[Problem details]
Every line from the one with "Given: Click the Pracodawcy" to the one with "This screenshot has height=380, width=623.", including those two, is to be copied exactly; all other lines of the entries below are left out.

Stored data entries
BEGIN

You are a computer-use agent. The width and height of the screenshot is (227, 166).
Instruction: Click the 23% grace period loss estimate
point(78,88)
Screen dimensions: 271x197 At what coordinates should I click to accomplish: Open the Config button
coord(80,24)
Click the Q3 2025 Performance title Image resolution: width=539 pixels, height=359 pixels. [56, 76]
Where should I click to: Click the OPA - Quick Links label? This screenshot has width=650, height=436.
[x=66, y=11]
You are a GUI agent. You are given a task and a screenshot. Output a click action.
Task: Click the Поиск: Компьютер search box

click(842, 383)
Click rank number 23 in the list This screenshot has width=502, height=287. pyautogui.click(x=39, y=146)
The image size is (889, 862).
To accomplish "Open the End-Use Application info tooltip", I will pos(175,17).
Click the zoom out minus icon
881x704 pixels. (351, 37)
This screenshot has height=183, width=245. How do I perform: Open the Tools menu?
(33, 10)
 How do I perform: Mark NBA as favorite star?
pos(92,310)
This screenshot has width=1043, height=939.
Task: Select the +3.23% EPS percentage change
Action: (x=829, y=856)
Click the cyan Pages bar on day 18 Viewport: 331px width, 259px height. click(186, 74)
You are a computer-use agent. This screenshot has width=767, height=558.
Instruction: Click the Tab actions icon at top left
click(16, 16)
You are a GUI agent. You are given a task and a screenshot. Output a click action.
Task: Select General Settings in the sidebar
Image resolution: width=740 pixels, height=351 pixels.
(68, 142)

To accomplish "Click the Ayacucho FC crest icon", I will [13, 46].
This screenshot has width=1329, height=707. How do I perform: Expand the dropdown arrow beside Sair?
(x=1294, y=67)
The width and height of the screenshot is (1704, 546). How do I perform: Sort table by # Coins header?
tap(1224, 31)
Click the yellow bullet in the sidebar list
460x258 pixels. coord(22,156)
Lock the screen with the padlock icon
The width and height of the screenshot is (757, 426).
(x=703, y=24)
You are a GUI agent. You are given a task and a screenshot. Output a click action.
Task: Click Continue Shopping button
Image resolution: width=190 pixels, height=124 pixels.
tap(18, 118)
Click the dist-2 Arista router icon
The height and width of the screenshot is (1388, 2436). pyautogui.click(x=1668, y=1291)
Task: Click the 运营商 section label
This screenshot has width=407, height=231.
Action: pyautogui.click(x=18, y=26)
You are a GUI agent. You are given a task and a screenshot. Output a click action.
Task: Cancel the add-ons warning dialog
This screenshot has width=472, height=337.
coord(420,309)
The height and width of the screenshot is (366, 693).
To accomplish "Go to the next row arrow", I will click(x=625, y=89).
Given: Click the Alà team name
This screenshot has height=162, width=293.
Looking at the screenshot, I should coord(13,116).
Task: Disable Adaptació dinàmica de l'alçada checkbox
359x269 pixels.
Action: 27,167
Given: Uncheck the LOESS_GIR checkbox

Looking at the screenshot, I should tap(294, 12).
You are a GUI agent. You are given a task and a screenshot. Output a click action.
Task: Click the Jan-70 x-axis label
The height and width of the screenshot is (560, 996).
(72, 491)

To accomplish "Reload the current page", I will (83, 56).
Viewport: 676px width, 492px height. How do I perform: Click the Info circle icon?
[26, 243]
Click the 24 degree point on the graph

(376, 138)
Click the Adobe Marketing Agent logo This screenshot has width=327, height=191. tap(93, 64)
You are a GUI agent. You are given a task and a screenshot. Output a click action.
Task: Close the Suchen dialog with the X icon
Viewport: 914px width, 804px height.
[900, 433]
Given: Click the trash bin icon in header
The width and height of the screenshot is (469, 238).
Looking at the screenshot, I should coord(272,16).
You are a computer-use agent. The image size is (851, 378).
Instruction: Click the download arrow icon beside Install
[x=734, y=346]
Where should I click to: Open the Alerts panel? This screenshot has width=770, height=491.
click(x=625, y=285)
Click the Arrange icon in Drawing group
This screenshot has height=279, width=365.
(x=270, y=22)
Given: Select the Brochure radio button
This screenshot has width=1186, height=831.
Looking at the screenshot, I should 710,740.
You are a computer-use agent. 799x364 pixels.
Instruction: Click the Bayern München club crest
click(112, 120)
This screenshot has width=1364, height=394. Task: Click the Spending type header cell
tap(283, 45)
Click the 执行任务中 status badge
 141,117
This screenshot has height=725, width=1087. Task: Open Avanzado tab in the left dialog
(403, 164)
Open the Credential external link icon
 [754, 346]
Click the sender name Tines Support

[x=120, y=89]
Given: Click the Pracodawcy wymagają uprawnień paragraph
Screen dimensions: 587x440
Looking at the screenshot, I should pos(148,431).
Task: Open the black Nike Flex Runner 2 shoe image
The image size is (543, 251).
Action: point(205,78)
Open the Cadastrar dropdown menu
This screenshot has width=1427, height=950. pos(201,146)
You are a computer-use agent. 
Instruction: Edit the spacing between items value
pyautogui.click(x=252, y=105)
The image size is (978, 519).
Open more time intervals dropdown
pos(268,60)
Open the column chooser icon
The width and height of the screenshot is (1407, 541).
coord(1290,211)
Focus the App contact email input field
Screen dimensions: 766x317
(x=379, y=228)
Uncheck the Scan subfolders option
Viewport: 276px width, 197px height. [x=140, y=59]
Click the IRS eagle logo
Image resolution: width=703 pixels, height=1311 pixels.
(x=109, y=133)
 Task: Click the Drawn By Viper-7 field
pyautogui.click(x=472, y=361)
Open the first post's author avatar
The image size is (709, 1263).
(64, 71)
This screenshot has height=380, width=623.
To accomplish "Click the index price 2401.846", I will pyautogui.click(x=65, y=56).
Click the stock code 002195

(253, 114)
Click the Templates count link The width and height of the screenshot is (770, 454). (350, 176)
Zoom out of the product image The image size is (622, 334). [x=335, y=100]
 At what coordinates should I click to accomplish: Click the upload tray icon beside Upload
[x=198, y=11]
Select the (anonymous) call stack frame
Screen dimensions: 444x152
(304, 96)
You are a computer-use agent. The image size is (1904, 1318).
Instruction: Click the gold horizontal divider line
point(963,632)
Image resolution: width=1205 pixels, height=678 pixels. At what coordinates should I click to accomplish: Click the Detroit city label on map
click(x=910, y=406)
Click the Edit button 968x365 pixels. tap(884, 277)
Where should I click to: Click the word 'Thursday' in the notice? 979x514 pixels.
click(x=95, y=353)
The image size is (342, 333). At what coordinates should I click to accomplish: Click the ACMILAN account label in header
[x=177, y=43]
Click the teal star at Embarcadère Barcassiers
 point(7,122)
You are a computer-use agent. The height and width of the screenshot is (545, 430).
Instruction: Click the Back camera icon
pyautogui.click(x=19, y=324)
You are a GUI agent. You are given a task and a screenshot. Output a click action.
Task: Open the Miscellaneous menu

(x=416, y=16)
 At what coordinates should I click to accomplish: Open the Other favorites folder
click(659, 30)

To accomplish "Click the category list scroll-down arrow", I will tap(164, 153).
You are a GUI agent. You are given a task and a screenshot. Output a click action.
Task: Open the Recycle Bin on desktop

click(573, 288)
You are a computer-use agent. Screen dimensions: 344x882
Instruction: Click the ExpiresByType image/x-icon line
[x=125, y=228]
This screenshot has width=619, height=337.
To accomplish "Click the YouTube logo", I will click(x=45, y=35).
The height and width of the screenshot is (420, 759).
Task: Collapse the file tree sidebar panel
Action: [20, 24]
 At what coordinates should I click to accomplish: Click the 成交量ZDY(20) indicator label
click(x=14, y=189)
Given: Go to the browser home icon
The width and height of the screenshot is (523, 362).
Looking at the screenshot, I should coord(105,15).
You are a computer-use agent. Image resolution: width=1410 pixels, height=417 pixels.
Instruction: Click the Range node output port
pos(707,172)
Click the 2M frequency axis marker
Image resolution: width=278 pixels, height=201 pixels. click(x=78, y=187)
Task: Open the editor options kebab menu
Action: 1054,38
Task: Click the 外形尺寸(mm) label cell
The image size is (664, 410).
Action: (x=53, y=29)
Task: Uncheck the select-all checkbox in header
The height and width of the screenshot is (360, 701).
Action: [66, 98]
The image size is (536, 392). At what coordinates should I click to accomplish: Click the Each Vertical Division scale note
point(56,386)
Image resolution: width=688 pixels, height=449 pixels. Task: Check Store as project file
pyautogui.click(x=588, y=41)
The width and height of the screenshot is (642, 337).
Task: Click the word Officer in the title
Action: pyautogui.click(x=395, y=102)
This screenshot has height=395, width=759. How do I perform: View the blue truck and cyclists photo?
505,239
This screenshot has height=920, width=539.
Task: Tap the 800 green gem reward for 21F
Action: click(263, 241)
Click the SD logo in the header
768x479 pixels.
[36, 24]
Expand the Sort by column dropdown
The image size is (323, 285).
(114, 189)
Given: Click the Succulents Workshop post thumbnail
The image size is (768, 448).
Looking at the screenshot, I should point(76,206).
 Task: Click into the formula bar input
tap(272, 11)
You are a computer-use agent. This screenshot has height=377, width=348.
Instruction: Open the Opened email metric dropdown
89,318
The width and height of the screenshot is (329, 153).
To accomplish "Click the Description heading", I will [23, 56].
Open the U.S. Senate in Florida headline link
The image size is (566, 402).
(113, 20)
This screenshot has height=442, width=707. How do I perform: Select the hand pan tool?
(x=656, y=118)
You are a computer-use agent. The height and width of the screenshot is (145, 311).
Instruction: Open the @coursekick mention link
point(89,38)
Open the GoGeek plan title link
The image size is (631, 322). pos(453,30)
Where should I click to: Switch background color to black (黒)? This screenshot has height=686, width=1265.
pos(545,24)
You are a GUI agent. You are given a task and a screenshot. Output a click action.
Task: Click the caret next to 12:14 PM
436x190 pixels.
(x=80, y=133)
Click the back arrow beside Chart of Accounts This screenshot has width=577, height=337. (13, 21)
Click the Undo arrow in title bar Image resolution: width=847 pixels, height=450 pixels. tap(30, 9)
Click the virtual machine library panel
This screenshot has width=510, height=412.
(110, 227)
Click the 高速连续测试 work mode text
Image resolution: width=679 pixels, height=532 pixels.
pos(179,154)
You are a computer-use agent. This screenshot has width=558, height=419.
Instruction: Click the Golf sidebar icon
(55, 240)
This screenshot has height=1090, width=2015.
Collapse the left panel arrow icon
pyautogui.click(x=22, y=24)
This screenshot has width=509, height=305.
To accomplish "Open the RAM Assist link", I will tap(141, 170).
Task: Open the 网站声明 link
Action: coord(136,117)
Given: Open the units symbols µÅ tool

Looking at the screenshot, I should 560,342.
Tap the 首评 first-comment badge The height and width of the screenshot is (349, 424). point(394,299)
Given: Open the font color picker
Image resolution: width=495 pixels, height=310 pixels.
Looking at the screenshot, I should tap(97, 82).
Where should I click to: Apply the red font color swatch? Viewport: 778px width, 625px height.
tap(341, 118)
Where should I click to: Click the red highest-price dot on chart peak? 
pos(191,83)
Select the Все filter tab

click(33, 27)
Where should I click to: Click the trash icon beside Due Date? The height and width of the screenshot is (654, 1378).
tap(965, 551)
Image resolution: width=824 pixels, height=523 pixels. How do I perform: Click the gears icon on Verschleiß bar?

END

[Answer to the exercise]
Given: Click the Pracodawcy wymagają uprawnień paragraph
Screen dimensions: 587x440
Looking at the screenshot, I should pos(148,431).
Task: Open the black Nike Flex Runner 2 shoe image
The image size is (543, 251).
Action: point(205,78)
Open the Cadastrar dropdown menu
This screenshot has width=1427, height=950. pos(201,146)
You are a computer-use agent. 
Instruction: Edit the spacing between items value
pyautogui.click(x=252, y=105)
The image size is (978, 519).
Open more time intervals dropdown
pos(268,60)
Open the column chooser icon
The width and height of the screenshot is (1407, 541).
coord(1290,211)
Focus the App contact email input field
Screen dimensions: 766x317
(x=379, y=228)
Uncheck the Scan subfolders option
Viewport: 276px width, 197px height. [x=140, y=59]
Click the IRS eagle logo
Image resolution: width=703 pixels, height=1311 pixels.
(x=109, y=133)
 Task: Click the Drawn By Viper-7 field
pyautogui.click(x=472, y=361)
Open the first post's author avatar
The image size is (709, 1263).
(64, 71)
This screenshot has height=380, width=623.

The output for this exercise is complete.